Main Responsibilities
- End-to-End Project Delivery: Own the complete project lifecycle (initiation through closure) for complex initiatives including new product launches, second-generation products, and major technology transfers; ensure on-time delivery, optimal resource utilization, and adherence to strategic objectives.
- Product Program Management: Support product program strategy and new project evaluation within assigned clusters.
- Strategic Partnerships: Build partnerships with product networks and serve as a trusted senior advisor integrating regulatory, quality, and commercial considerations.
- Cross-Functional Collaboration: Lead collaboration across MSAT Platforms, sites/GBUs, R&D, Finance, and SPPM; influence senior leadership and represent projects in high-visibility forums.
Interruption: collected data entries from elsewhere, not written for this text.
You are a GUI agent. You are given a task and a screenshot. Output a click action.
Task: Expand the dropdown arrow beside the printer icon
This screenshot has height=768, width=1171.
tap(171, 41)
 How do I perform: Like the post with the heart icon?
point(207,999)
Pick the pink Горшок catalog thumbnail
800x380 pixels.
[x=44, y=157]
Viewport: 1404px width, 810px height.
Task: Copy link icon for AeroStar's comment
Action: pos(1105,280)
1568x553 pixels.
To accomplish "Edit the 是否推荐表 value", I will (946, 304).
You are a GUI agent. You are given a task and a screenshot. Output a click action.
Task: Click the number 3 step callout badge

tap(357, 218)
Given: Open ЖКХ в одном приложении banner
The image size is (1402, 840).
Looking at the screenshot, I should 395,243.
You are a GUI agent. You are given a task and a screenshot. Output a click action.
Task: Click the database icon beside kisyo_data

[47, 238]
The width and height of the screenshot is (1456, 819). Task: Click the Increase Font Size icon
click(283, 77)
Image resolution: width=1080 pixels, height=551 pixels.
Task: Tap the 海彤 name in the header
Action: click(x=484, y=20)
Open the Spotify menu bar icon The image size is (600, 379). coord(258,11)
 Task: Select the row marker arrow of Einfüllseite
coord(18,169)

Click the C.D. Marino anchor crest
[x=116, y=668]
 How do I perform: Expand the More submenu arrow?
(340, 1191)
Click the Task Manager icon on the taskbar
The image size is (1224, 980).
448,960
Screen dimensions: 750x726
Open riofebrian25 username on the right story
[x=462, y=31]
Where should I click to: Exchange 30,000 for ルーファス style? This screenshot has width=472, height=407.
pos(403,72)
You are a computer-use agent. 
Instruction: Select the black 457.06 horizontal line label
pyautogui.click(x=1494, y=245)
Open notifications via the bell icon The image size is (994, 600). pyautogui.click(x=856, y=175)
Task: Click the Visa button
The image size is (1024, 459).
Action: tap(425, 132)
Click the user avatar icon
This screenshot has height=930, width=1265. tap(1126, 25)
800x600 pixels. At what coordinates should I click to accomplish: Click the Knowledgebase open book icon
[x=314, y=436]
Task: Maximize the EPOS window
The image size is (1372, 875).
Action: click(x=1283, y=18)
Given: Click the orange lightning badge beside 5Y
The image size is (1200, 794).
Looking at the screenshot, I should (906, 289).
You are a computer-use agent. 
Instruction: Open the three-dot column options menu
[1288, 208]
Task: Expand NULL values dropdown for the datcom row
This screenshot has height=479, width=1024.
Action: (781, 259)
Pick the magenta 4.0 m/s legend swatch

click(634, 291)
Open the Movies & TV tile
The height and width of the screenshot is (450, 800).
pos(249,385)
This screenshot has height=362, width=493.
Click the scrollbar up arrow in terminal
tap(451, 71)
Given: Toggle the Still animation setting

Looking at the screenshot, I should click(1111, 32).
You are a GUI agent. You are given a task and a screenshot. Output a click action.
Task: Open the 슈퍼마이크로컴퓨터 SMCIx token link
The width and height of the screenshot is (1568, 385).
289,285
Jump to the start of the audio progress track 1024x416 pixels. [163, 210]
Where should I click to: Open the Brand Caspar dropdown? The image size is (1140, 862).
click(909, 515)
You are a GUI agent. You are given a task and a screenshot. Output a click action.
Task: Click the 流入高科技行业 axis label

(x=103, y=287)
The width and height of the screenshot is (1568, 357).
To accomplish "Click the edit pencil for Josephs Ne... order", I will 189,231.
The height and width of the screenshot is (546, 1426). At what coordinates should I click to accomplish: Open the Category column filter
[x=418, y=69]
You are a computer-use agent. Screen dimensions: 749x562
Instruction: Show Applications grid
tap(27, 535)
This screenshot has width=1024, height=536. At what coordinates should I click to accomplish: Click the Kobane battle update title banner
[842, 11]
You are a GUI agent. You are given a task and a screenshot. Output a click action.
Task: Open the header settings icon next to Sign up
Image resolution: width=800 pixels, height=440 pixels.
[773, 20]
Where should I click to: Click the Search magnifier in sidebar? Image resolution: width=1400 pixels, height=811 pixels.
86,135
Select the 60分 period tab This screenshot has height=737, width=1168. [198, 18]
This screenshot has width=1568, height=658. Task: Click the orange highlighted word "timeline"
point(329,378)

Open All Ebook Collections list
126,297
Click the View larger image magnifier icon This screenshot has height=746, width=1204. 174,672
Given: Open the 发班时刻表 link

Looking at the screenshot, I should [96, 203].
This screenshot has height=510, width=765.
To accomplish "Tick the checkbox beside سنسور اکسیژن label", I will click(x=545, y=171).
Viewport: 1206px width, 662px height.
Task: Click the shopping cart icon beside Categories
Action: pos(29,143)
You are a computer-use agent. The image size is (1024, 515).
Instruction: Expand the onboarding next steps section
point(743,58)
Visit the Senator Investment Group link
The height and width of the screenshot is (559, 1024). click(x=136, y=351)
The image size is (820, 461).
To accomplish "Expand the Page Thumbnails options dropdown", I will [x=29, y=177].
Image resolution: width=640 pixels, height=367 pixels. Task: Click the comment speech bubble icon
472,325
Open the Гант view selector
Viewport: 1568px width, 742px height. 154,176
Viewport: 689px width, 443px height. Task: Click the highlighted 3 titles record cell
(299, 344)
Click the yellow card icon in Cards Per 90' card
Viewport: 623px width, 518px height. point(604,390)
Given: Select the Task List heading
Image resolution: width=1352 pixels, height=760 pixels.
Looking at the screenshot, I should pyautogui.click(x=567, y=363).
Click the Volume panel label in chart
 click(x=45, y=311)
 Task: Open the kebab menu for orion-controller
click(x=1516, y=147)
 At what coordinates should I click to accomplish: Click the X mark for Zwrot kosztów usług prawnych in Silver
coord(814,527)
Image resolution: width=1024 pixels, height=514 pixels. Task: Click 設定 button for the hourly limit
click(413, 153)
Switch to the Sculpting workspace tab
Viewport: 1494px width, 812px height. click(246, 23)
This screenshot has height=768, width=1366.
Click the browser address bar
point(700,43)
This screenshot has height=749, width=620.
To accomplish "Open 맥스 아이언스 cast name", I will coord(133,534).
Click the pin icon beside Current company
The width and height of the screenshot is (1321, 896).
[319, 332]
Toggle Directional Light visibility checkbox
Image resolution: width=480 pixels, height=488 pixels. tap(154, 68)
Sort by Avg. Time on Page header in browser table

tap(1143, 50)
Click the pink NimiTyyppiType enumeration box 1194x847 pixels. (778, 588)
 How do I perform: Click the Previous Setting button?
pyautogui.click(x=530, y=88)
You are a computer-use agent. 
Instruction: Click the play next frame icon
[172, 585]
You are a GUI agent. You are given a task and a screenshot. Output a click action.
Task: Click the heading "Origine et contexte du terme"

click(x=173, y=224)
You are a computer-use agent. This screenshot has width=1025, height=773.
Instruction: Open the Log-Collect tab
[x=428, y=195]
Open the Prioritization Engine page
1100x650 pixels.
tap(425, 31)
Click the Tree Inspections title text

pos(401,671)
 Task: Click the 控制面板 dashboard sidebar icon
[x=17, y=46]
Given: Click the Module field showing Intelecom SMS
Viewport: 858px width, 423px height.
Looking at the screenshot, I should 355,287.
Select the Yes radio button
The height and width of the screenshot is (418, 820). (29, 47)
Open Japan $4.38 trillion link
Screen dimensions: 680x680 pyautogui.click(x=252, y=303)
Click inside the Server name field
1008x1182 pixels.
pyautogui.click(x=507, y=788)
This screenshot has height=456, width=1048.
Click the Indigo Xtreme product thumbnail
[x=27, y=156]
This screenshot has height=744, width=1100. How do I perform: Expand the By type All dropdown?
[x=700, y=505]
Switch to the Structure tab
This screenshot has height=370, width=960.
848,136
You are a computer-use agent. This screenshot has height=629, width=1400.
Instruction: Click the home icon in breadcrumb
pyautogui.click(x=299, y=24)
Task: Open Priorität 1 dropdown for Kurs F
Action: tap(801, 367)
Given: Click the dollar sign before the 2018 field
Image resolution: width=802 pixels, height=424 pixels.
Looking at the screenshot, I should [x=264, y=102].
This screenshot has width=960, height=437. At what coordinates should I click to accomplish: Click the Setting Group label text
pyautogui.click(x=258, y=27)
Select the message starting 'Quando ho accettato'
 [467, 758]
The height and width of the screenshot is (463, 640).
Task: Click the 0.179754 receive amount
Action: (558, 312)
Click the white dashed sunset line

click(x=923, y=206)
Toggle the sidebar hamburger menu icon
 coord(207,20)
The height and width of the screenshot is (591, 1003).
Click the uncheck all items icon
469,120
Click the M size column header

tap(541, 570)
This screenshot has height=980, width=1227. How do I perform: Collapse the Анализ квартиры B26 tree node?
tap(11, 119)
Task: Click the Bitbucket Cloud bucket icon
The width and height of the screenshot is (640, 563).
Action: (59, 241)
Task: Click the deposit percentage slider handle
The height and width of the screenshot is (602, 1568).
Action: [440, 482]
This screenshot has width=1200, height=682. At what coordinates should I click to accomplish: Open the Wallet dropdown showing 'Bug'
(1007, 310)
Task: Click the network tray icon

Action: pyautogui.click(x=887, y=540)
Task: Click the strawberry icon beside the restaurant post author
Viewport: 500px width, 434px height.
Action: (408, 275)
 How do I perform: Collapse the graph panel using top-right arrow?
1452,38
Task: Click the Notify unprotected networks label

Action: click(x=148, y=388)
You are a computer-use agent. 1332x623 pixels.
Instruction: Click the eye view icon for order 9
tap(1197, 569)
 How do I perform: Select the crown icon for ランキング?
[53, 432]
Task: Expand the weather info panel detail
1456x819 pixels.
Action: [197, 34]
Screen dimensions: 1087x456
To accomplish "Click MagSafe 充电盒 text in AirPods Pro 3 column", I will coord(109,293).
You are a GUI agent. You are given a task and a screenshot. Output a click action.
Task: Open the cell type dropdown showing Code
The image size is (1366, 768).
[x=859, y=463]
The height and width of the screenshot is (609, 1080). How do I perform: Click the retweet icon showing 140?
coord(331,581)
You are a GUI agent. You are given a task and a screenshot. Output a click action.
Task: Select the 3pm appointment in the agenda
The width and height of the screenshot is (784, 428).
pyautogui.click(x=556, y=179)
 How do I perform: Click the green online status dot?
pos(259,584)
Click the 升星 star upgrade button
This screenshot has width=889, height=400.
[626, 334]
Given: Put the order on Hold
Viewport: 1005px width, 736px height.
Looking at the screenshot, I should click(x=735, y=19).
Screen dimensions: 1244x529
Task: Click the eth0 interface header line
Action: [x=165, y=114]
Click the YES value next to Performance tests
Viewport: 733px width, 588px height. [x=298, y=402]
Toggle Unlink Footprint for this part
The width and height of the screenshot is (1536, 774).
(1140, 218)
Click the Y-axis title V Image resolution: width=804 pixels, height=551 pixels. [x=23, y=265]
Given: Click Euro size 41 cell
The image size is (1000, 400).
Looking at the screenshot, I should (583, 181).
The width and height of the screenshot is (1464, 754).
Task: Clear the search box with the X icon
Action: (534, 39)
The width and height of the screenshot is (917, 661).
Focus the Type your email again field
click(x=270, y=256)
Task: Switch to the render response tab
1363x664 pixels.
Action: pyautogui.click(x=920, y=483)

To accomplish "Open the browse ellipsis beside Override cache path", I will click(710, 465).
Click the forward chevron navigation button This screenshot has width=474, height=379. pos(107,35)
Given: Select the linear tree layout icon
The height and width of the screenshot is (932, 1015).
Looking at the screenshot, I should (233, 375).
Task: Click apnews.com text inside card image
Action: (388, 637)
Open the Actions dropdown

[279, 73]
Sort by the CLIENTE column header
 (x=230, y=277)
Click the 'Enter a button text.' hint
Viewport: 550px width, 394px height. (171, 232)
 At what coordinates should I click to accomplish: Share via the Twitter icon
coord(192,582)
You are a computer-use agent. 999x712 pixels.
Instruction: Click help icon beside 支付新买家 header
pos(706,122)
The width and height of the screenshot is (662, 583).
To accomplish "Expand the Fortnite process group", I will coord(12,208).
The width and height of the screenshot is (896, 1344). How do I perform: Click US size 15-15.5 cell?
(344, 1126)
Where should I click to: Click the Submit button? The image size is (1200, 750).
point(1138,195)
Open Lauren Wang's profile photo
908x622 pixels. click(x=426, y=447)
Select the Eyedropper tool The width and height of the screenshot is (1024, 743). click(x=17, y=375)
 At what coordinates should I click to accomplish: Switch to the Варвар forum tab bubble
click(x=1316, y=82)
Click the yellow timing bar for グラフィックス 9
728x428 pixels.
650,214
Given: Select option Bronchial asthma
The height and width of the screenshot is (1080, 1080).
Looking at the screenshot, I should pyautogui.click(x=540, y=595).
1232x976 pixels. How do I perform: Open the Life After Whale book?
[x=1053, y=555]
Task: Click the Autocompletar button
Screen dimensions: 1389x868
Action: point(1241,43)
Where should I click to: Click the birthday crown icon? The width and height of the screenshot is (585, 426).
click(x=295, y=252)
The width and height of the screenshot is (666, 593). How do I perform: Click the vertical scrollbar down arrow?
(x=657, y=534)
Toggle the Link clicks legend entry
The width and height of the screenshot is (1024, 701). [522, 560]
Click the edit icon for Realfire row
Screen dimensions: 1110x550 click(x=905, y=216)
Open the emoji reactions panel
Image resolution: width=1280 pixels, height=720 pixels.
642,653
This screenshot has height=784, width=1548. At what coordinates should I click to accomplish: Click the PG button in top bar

- Technical Planning & Execution: Create independent project plans/schedules; identify critical path/dependencies; monitor performance (e.g., schedule variance, milestone achievement).
- PM Standards & Best Practices: Execute governance (charter initiation, gate reviews) and maintain PKMs and Lessons Learned.
- Risk & Issue Management: Conduct sophisticated risk analysis; develop contingency strategies; create risk-adjusted timelines and scenario plans.
- Budget & Financial Management: Own budgets, cost modeling, and business case development (NPV/IRR, risk-adjusted returns); use EVM for real-time financial visibility.
- Performance Tracking & Communication: Use advanced metrics/root cause analysis; implement corrective actions; synthesize insights for leadership.
- Continuous Improvement & Mentorship: Customize PM methodologies; formally mentor junior PMs.
Basic Qualifications
- Bachelorβs degree in a technical/scientific or related field.
- 8+ years in project management and/or manufacturing/supply chain/continuous improvement/technical project management.
- Experience leading complex multi-phase drug substance and drug product projects across business units.
- Proficiency with tools/software (MS Project, Planisware, SAP) and EVM.
- Ability to develop/present business cases (NPV, IRR, risk-adjusted analysis) and mentor junior PMs.
- Pharmaceutical/biotech experience with regulatory and quality considerations.
Preferred Qualifications
- PMP (strongly preferred); PgMP or PMI-RMP a plus.
- Advanced PM communication/influence, strategic leadership, sophisticated problem-solving.
- GMP/validation expertise; deep drug substance/drug product knowledge.
- Proficiency with MS Office and enterprise PM software; financial modeling familiarity.
- Fluency in English; French/German an asset.